Nightwood is one of the most original, and most difficult, books I've ever read. James Joyce admired it, T. S. Eliot adored it, William S. Burroughs called it "One of the greatest books of the twentieth century", and Dylan Thomas said "one of the three great prose books ever written by a woman" (which also says a lot about Dylan Thomas). Yet
Nightwood appears orthogonal to most novels, as if it were constructed on entirely different planes.
When Alice fell down her rabbit-hole, or through a looking-glass, she found a wonderland running by its own daydream logic. She met colorful characters who told her incredible tales, and kept hurrying towards or away from each other, like pieces in a game she couldn't see.

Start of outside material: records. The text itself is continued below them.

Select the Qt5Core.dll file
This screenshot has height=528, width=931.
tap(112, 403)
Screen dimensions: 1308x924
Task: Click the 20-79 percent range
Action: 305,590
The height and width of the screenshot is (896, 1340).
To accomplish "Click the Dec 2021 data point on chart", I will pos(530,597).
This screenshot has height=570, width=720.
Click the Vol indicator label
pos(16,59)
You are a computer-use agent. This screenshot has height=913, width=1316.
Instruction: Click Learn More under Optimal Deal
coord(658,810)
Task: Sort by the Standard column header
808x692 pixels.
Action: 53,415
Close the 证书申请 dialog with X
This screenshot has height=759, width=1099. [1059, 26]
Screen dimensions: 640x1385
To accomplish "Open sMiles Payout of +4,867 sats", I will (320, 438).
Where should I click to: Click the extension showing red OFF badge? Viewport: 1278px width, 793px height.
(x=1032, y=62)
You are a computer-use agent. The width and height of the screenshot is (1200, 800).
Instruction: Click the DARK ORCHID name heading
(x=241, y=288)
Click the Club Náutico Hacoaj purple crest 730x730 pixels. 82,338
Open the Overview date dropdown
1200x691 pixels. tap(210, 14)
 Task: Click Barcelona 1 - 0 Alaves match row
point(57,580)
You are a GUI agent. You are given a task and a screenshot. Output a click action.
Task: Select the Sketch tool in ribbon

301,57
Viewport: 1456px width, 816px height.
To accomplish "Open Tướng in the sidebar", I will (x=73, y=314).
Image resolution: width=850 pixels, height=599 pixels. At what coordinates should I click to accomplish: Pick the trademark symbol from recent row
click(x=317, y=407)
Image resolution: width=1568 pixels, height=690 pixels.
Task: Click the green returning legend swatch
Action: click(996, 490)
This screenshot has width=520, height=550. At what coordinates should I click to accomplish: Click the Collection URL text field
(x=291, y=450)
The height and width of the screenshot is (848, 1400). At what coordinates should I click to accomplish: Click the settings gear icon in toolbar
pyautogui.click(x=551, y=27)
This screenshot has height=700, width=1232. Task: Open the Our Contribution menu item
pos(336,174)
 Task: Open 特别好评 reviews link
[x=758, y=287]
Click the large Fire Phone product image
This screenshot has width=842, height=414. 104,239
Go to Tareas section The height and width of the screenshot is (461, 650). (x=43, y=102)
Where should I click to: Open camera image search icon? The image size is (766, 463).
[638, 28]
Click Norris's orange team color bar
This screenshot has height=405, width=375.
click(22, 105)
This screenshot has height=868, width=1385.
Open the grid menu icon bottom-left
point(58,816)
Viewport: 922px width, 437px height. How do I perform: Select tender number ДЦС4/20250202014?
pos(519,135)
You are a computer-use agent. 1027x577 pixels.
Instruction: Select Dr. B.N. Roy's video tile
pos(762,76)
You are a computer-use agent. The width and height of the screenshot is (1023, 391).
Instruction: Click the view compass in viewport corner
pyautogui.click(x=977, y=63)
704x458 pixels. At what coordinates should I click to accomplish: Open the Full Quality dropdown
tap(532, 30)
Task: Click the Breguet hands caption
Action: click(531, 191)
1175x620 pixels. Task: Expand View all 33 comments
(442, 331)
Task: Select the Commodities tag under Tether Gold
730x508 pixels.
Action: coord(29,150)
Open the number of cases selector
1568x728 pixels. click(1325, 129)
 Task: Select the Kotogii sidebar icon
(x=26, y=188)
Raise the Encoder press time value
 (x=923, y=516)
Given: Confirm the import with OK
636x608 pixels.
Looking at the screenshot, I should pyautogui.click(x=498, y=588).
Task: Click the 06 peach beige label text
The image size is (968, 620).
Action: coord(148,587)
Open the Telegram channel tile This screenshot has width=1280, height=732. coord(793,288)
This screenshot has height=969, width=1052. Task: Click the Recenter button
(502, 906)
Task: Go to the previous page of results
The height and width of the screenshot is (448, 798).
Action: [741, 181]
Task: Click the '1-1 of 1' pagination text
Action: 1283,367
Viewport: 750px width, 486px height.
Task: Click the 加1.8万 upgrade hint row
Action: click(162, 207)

Nightwood is the tale of an Alice who got lost in a hall of funhouse mirrors, and passed into a more darkly twisted demimonde, ruled by nightmare logic. The story passes among Vienna, Berlin and Paris, between World Wars, and shot in shadowy film noir.
I'd like to paint a complete picture of Nightwood - but I've only read it once. This is the kind of book you need to read thrice to get the full measure of. It is nocturnal, like Finnegans Wake: beyond the straight lines of consciousness, standard plotting and characterization. T. S. Eliot helped Barnes with the manuscript, convinced her to take out some of the more explicit sex, and wrote the introduction:
When I first read the book I found the opening movement rather slow and dragging, until the appearance of the doctor. And throughout the first reading, I was under the impression that it was the doctor alone who gave the book its vitality . . . It was notable, however, that as the other characters, on repeated reading, became alive for me, and while the focus shifted, the doctor was by no means diminished. On the contrary, he came to take on a different and more profound importance when seen as a constituent of a whole pattern.
All my painting with metaphor, and pointing to titles and writers of similar ilk, haven't taken us into the nightwood itself. Let's start with this divine fool, the drunken, brilliant, deranged Irishman who listens with his tongue. As
Jeanette Winterson says (in the best review I found of
Nightwood), the other characters "all are seen through the glittering eyes of a creature that is half leprechaun, half angel, half freak, half savant, half man, half woman: the "doctor", Matthew-Mighty-grain-of-salt-Dante-O'Connor."
The first beauty, and the first weirdness we find in Nightwood is its style, midway between modern poetry and dusty incunabula. All you can do is flow along with it, and grab hold of the phrases of piercing beauty or insight you find along the way. Many of these roll off the doctor's tongue, such as:
"I'm sorry to say and here to say it"
"the old woman looking as if she were looking down her life, sighting it the way a man looks down the barrel of a gun for an aim."
"my mother, with her hair as red as a fire kicked over in spring. She had a hat on her head as big as the top of a table, and everything on it but running water"
"Animals find their way about largely by the keenness of their nose. We have lost ours in order not to be one of them, and what have we in its place? A tension in the spirit which is the contraction of freedom."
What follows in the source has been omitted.